Jesus tells us frequently to ask for things in my name. This is a gracious promise and privilege for his disciples. But this is not a formula to stick at the end of our prayers as if that would move God to answer us. In Jesus’ name means we ask as if Jesus is asking, our requests matching his requests, our cries intertwined with his. We ask with the mind of Christ. Our askings must come out of a profound relationship with him. We must know him. Otherwise we may take the name of the Lord in vain.

Jesus warns us here that the things we do in his name must arise from a loving relationship with him. If not, we may hear the dreadful word of rejection and the charge of lawlessness (=unrighteousness).

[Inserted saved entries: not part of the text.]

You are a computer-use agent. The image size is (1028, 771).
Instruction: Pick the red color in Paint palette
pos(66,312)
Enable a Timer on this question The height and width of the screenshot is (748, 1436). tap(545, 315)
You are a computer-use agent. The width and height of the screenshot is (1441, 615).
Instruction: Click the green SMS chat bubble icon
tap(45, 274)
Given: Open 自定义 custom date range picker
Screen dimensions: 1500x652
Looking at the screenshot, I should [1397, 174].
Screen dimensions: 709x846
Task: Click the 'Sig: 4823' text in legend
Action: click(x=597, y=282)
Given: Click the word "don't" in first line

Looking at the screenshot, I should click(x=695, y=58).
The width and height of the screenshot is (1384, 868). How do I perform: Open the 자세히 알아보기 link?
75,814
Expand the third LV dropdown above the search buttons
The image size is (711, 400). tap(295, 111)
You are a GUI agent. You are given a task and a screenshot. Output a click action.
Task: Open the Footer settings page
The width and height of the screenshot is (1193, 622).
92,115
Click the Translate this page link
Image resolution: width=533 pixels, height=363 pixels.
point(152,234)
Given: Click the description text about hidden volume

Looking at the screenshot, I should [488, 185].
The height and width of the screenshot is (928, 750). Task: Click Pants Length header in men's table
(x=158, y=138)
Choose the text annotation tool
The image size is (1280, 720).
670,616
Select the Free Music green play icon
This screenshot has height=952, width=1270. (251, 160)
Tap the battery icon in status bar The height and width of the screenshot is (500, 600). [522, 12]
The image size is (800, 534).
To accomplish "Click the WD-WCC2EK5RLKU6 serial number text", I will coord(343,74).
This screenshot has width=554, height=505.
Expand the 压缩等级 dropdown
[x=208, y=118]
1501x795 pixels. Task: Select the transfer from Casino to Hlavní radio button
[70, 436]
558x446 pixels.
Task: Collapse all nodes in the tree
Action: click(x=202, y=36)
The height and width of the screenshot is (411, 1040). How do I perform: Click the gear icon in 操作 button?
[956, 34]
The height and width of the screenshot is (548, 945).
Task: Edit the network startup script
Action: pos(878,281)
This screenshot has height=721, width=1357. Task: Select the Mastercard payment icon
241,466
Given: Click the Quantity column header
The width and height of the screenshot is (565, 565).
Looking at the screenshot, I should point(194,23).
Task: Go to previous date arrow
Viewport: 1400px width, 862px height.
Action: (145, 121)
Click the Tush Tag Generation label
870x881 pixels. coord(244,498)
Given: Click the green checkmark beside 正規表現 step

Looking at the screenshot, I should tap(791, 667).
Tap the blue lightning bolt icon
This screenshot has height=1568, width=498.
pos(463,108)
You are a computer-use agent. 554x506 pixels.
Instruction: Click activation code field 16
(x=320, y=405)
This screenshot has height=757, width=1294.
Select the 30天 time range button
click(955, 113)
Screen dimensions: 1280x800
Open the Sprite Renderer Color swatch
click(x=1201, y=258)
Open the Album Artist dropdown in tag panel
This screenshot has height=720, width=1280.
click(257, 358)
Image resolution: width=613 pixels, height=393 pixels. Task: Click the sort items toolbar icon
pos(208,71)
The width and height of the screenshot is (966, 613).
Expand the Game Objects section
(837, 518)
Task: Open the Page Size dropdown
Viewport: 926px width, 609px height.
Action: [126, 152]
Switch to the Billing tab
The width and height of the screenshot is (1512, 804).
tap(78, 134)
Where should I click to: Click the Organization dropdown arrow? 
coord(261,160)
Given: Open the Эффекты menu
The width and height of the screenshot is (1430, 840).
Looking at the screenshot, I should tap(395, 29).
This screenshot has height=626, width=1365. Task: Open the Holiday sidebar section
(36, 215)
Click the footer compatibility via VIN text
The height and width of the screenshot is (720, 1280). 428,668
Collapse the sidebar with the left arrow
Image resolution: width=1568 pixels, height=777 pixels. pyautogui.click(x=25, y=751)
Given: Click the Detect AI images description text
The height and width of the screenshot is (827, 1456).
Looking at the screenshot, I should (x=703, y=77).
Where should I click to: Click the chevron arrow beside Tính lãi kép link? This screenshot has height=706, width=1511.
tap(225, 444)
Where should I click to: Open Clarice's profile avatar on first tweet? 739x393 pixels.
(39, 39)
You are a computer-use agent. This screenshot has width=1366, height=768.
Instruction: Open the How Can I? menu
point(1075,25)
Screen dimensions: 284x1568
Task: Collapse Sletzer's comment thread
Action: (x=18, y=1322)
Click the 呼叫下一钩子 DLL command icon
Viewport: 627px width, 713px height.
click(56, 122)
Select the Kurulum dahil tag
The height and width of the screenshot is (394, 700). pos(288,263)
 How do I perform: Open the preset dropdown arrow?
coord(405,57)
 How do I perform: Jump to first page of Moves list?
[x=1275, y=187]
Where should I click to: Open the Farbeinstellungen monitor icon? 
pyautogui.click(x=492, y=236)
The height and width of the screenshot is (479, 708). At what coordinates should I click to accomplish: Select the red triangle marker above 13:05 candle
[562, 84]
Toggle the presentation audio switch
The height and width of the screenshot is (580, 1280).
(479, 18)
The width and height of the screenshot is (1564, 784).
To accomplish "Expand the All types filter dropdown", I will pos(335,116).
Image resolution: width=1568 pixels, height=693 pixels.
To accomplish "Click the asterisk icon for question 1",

Can you think of anything more horrifying after years of labouring for what we think is his Kingdom to hear those terrifying words ‘I never knew you; depart from me, you workers of lawlessness.’

Can you imagine the protests? “But look at what I have done in your name! I have pastored churches in your name. I have written books in your name. I have lectured theology in your name.” But defence will be useless. Only one thing is needed: turning from running our own lives, knowing him. Now.

Well-meaning people may decide what are the right things to do. They decide what they will do, but with no reference to what the Father wants. “But I prayed about it” is a plea that will not be acceptable. There is no point in us running his show and asking “Lord please bless what we are doing”.

Politicians may declare “we will decide who comes to our nation and the circumstances under which they arrive”. This is the way of human thinking, the way of the kingdoms of this world: I will decide where I go and what I do and how I do it. Who has authority to decide, is the issue. It was this which ignited faith in the Roman centurion recognising Jesus’ authority and submitting to it. (Mat 8:9-10)

“Then who Lord, will see the Kingdom?”—the one who does the will of my Father who is in heaven. The will of God has to be heard and not just assumed to be what suits you or your organisation. It is his government, not yours. You are to take your place as his partner not his advisor. So, what to decide? We do the Father’s will by deciding to listen to his voice, then acting on it. Obedience not sacrifice! Jesus’ methodology consisted of his relationship with the Father. That must be our way also.

How serious this is! His Kingdom is utterly counter intuitive. The government is upon his shoulders, not ours. It is his Kingdom, not ours. And we will experience it only through our relationship with him.

Today if you hear his voice, do not harden your heart.